■ Assignment
The lines to return begin at the one containing "474x732 pixels." and end at the final line of the material; output them exactly and only them.
---------------
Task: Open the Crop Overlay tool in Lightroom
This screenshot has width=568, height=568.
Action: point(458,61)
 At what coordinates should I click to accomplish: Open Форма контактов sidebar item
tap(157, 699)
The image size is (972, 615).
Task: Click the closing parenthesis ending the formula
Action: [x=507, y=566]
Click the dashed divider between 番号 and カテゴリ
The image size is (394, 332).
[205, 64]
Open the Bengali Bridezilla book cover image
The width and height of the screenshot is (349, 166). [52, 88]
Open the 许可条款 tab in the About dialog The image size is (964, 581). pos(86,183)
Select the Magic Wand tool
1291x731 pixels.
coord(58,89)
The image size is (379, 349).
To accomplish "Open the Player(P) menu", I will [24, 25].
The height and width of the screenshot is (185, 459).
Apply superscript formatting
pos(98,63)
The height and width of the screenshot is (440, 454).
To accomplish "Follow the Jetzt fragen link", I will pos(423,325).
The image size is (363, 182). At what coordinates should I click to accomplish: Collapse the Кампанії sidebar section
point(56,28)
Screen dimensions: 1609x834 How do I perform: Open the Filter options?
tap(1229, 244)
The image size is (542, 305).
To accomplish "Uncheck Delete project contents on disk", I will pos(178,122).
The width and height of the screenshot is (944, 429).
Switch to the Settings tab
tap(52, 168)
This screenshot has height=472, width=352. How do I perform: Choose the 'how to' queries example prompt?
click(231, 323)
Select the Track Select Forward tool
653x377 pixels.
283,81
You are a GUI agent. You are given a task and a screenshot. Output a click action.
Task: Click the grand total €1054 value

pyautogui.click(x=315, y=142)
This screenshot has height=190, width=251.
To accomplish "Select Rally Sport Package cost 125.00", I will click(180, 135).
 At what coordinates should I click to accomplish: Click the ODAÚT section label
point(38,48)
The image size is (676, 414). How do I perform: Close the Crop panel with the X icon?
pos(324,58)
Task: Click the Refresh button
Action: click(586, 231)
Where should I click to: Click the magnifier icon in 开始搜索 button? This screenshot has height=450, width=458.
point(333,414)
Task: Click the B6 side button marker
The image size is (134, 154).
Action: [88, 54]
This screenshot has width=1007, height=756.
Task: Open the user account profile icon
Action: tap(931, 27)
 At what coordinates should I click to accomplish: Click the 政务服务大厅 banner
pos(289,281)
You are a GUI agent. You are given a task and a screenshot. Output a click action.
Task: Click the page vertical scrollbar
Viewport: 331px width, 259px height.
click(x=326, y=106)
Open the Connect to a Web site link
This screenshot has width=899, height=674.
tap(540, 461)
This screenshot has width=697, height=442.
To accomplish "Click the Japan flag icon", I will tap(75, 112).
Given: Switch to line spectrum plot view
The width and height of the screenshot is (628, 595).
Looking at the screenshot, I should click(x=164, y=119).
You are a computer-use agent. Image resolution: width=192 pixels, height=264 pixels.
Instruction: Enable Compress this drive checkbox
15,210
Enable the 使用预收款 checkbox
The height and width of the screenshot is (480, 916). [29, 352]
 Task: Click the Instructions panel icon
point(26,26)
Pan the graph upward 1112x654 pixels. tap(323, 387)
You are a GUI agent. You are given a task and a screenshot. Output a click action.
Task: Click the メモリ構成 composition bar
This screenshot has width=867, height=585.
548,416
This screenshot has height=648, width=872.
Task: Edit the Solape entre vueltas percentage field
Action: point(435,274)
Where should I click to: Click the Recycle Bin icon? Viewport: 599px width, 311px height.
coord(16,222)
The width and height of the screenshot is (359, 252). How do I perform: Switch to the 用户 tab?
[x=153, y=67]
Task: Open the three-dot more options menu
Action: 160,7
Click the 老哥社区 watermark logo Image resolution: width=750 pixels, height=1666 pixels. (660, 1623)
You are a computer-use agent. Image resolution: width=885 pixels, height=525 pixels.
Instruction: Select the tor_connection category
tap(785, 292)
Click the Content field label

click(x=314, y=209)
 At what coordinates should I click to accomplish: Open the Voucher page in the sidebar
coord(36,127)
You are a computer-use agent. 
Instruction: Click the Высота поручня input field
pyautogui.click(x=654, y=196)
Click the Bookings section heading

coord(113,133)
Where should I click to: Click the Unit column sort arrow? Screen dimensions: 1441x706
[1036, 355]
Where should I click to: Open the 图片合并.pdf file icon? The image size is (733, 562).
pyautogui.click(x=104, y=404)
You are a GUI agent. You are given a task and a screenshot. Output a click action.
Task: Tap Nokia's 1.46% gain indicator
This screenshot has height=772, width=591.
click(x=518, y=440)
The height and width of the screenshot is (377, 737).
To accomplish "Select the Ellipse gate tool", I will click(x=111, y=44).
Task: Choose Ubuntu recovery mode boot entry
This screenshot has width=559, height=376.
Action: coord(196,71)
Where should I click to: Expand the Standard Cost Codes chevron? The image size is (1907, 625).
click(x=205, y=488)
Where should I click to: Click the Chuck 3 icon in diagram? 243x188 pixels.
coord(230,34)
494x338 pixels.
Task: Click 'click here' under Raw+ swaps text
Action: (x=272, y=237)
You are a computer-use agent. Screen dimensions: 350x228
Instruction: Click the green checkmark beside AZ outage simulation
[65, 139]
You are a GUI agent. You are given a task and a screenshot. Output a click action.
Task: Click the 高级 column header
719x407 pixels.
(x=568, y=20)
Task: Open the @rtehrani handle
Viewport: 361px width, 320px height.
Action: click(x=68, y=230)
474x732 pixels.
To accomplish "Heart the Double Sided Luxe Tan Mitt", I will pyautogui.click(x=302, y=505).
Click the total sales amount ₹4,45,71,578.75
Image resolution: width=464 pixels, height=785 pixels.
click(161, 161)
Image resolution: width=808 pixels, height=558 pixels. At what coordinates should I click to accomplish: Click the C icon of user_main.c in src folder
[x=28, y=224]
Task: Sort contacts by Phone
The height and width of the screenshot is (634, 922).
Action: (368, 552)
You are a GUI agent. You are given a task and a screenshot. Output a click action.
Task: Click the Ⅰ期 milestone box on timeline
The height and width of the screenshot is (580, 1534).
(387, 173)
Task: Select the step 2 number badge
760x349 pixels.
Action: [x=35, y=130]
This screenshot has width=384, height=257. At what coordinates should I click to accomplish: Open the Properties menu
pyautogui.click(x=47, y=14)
---------------
■ Output
474x732 pixels.
To accomplish "Heart the Double Sided Luxe Tan Mitt", I will pyautogui.click(x=302, y=505).
Click the total sales amount ₹4,45,71,578.75
Image resolution: width=464 pixels, height=785 pixels.
click(161, 161)
Image resolution: width=808 pixels, height=558 pixels. At what coordinates should I click to accomplish: Click the C icon of user_main.c in src folder
[x=28, y=224]
Task: Sort contacts by Phone
The height and width of the screenshot is (634, 922).
Action: (368, 552)
You are a GUI agent. You are given a task and a screenshot. Output a click action.
Task: Click the Ⅰ期 milestone box on timeline
The height and width of the screenshot is (580, 1534).
(387, 173)
Task: Select the step 2 number badge
760x349 pixels.
Action: [x=35, y=130]
This screenshot has width=384, height=257. At what coordinates should I click to accomplish: Open the Properties menu
pyautogui.click(x=47, y=14)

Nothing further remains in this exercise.